- [Task description] Once you find the line with "The image size is (1568, 696)." in the entries below, return exactly every line from it through the line with "Given: Cancel the publish dialog".
---
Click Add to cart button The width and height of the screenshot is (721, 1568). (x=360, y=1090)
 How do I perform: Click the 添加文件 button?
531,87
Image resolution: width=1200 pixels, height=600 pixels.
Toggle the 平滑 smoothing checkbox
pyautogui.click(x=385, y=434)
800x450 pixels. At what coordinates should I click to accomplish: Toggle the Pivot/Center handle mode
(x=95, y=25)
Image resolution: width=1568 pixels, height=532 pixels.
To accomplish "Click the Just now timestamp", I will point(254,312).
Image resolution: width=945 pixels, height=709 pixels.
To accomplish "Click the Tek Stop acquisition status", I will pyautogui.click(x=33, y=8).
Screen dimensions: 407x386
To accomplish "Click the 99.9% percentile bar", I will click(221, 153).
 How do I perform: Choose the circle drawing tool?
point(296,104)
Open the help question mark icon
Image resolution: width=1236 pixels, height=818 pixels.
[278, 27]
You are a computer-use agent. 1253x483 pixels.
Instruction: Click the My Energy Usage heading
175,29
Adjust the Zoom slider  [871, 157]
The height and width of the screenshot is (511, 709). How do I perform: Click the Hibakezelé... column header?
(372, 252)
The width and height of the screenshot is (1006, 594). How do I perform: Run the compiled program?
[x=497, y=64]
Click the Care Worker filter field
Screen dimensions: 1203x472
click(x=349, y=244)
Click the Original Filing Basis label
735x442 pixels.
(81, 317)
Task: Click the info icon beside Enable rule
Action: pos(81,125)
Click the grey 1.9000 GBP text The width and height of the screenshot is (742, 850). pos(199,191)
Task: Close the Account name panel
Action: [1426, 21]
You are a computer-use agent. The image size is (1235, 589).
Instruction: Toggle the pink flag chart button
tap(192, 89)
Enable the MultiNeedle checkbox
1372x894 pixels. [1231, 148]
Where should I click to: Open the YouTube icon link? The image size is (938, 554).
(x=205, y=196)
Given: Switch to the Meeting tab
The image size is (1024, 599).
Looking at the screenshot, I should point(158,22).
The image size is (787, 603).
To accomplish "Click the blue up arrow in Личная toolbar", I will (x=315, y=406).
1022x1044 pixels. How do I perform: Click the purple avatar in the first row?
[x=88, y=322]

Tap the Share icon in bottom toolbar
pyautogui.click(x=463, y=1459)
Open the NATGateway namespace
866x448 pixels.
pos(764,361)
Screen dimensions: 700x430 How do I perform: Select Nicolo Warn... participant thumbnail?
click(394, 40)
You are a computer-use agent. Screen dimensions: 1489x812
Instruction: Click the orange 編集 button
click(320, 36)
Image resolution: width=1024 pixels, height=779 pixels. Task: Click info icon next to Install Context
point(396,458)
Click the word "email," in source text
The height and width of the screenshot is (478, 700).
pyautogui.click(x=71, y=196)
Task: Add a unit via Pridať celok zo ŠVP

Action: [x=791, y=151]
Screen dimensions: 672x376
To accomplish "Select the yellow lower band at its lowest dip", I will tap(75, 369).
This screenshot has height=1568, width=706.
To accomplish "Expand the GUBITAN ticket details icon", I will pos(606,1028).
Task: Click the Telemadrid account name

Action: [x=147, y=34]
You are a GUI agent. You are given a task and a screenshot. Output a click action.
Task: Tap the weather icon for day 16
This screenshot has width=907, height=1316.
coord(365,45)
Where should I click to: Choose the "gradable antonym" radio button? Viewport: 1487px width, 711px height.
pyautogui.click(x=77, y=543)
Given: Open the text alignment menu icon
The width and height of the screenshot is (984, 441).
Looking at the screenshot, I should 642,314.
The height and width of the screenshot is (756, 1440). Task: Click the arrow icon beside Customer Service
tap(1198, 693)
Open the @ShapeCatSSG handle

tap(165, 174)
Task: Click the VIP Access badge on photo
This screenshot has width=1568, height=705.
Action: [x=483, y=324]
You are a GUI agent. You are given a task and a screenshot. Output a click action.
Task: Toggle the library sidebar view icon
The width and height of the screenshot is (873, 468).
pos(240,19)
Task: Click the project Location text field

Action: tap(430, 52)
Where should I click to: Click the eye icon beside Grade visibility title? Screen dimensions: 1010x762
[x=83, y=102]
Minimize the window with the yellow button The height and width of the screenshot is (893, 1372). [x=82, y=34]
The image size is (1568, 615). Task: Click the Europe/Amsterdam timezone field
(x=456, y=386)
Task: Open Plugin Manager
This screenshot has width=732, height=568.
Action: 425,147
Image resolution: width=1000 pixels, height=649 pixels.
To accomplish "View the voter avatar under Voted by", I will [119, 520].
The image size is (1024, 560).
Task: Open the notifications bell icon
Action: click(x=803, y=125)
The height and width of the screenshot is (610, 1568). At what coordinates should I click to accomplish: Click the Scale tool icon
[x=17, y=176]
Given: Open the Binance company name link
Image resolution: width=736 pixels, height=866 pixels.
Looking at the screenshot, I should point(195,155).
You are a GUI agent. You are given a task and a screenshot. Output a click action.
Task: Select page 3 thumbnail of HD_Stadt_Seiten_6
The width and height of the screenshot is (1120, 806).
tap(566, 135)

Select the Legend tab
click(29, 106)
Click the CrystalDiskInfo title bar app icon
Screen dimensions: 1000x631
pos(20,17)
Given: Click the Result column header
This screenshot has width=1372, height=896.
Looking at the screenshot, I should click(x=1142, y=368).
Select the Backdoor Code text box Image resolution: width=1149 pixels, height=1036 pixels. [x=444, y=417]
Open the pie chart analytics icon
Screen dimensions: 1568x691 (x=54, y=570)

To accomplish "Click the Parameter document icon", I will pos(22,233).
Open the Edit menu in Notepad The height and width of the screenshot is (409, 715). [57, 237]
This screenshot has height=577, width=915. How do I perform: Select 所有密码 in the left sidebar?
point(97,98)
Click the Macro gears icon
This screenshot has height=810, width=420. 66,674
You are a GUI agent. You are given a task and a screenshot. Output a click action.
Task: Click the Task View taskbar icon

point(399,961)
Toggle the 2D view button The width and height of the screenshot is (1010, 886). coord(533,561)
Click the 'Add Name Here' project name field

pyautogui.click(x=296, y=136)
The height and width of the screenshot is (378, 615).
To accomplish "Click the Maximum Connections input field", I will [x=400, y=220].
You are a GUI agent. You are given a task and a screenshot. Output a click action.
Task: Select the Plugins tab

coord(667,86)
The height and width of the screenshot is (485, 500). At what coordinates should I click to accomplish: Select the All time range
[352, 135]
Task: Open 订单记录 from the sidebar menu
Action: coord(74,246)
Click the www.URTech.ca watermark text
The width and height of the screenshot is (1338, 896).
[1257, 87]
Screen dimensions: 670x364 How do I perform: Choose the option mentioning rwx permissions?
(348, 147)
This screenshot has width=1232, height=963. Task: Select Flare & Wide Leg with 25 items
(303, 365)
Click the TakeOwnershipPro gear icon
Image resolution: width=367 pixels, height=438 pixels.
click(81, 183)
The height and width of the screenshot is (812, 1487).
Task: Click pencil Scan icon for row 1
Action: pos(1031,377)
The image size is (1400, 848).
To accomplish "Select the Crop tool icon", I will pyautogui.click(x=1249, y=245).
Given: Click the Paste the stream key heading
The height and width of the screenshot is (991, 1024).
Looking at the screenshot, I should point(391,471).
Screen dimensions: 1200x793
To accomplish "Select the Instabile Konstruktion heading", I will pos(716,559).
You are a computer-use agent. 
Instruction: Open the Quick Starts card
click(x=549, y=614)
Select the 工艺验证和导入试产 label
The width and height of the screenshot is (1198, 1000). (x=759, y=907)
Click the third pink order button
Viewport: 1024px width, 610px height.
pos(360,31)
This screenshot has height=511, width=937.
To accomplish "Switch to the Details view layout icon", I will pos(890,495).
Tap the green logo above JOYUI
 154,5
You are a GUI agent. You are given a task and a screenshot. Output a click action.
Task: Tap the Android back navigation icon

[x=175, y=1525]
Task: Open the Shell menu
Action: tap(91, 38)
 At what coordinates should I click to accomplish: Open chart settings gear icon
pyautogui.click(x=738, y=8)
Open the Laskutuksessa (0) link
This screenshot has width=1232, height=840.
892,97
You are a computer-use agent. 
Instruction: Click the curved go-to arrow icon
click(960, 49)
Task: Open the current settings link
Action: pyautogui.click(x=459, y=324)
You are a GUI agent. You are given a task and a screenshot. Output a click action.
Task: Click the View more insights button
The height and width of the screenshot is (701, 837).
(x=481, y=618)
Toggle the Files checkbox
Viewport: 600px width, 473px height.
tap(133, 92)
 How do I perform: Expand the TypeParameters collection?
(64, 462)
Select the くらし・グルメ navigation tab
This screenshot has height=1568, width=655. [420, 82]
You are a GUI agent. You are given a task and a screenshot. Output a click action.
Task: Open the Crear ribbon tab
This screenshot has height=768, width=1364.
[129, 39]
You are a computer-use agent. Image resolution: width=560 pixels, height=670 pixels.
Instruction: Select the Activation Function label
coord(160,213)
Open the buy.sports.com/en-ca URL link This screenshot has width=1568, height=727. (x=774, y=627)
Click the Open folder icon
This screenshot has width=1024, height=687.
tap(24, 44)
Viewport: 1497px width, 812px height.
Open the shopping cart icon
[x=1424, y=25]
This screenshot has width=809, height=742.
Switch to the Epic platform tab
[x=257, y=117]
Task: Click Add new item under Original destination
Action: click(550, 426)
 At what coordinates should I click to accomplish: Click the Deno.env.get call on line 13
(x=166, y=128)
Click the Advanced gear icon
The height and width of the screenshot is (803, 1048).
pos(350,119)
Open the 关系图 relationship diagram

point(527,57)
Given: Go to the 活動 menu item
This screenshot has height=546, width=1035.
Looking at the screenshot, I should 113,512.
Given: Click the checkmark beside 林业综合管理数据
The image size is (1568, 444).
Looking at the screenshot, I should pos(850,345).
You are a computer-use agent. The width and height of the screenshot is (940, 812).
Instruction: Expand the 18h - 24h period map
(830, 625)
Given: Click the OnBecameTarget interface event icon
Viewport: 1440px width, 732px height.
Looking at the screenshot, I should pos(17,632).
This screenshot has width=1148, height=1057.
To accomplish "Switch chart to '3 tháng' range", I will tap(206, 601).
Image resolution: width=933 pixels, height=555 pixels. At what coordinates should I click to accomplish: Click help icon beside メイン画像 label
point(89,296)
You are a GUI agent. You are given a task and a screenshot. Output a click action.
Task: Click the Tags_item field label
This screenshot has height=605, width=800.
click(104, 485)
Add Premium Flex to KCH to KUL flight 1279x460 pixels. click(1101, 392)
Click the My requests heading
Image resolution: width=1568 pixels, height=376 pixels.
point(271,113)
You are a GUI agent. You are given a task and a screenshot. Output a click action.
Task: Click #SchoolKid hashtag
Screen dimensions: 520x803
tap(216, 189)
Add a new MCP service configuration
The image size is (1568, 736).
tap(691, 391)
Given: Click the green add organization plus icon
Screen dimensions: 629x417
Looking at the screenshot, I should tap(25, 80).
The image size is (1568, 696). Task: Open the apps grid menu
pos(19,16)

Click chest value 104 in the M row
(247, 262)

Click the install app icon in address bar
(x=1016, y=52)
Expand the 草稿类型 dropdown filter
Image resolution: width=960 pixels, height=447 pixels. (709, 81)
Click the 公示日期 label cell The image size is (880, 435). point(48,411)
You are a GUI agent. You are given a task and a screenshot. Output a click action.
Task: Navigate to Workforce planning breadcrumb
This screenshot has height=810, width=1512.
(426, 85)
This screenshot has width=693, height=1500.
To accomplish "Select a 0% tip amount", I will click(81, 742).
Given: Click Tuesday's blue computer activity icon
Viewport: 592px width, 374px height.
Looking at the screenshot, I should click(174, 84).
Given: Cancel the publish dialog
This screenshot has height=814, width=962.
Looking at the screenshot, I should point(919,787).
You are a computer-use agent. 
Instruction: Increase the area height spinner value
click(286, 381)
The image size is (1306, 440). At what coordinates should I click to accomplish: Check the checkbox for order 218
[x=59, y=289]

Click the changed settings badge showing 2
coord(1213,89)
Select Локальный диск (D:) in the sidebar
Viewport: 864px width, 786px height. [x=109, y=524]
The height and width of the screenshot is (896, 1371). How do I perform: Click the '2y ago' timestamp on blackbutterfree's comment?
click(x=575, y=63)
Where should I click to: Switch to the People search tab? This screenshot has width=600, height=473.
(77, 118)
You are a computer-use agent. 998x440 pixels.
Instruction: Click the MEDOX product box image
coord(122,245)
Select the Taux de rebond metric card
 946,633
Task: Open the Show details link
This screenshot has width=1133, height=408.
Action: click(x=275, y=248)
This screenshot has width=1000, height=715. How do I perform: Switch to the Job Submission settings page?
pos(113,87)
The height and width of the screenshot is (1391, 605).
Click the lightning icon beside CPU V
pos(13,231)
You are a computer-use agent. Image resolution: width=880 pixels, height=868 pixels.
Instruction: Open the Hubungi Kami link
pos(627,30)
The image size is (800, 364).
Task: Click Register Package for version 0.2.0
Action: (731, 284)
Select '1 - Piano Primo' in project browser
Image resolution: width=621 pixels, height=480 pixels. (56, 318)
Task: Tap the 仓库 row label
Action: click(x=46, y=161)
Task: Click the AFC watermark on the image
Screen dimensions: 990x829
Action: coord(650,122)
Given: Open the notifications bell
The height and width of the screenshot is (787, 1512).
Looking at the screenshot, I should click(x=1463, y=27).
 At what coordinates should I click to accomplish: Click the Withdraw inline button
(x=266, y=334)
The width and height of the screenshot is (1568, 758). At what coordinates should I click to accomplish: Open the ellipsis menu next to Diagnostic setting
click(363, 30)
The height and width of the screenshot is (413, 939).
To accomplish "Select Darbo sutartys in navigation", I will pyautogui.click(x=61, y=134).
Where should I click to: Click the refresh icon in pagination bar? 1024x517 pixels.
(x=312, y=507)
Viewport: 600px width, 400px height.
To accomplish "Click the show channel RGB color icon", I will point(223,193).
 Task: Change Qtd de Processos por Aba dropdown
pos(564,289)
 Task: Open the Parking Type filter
---
- [Answer space]
The image size is (1568, 696). Task: Open the apps grid menu
pos(19,16)

Click chest value 104 in the M row
(247, 262)

Click the install app icon in address bar
(x=1016, y=52)
Expand the 草稿类型 dropdown filter
Image resolution: width=960 pixels, height=447 pixels. (709, 81)
Click the 公示日期 label cell The image size is (880, 435). point(48,411)
You are a GUI agent. You are given a task and a screenshot. Output a click action.
Task: Navigate to Workforce planning breadcrumb
This screenshot has height=810, width=1512.
(426, 85)
This screenshot has width=693, height=1500.
To accomplish "Select a 0% tip amount", I will click(81, 742).
Given: Click Tuesday's blue computer activity icon
Viewport: 592px width, 374px height.
Looking at the screenshot, I should click(174, 84).
Given: Cancel the publish dialog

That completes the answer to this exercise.